Того ради сим объявляем и накрепко заповедуем под наказанием ВеликогоОрла, дабы ядей никто не готовил заранее, а буде у кого трапезу соизволим съесть, к тому будет загодя наш указ объявлен…». При указе прилагалось, «Что иметь в доме, в оный же входим: хлеб, соль, куличи, калачи, икра, селедки, окороки, языки, огурцы, жареные куры, зайцы, масло, сыр, колбасы, яйца. Над всеми сими возлюбленные нами вина, пиво и меды».

Гуляли Рождество Христово, святки, Крещение, масленицу, и, наконец, наступал великий пост. Кончались пиры, замолкали дудки, рожки, свирели, ложки, барабаны, умолкали хохот, веселье, смех, пьяные переклички, перепалки и перебранки, охальные выкрики, шумные застолья, где не столько ели, сколько изводили понапрасну горы снеди, отнятой у бедняков, голодающих и нищих.

Весело прожигал свое богатырское здоровье молодой царь-батюшка, но много уважаемых людей занемогло и померло во время тех пиров. Но праздник жизни продолжался, пришел черед Немецкой слободе.

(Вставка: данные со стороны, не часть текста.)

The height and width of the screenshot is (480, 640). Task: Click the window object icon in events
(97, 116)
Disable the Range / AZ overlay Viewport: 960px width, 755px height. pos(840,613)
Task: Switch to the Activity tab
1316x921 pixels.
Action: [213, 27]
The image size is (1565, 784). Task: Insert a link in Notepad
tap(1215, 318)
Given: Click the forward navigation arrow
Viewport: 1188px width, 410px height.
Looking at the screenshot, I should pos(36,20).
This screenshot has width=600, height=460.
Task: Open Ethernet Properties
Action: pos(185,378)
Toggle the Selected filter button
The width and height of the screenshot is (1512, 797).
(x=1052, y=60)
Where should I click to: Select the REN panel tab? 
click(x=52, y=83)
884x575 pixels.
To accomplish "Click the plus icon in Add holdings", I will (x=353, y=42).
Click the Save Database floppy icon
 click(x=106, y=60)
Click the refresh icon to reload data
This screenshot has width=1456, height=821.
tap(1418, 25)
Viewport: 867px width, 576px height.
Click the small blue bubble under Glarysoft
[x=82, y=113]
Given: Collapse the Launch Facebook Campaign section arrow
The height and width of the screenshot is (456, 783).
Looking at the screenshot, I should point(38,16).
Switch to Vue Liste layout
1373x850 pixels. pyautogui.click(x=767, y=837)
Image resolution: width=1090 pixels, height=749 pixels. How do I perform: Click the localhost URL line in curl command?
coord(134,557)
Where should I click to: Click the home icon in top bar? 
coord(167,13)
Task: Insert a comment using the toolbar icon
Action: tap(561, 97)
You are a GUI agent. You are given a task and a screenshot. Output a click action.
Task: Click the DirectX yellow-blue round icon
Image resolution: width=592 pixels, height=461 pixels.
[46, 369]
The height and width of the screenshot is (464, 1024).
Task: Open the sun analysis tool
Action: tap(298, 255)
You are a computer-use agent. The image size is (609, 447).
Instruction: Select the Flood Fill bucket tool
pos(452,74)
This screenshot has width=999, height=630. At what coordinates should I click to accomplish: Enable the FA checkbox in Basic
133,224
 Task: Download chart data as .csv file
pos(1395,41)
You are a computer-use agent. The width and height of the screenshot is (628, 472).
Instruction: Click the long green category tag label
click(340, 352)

Царь теперь въезжал в Немецкую слободу полновластным хозяином и соответственно и вел себя. Туда перемещались вакханалии в их первоначальном значении. Петруша, Лефорт, Сашка Меншиков, в меньшей степени Борис Голицын стали завсегдатаями аустерии Монса, которого сие поначалу зело радовало, потому как намного увеличивало выручку заведения.

Но высокородная кампания стала вести себя так шумно, разнузданно и бесцеремонно, что многие постоянные посетители перестали посещать старого, доброго Иоганна. Дела его пошли вниз, и он внезапно умер, оставив семью с обременительными долгами. Немалую роль в сем печальном событии сыграло то обстоятельство, что Петруша стал нагло приставать к его дочери Анхен.

Любящий отец ничего не мог поделать со всемогущим кавалером, таил свою боль в себе, оттого, видимо, и заболел. Петруша сменил его на посту главы семейства, заправляя всем в доме. Он окончательно разогнал старую компанию Иоганна Монса, выплатил долги, заставил всех думать, что Анна Монс безумно в него влюблена. Вдова Матильда, беззащитная женщина, покорно и молча наблюдала, как рушится ее гнездышко, так уютно и любовно свитое с ее Иоганном.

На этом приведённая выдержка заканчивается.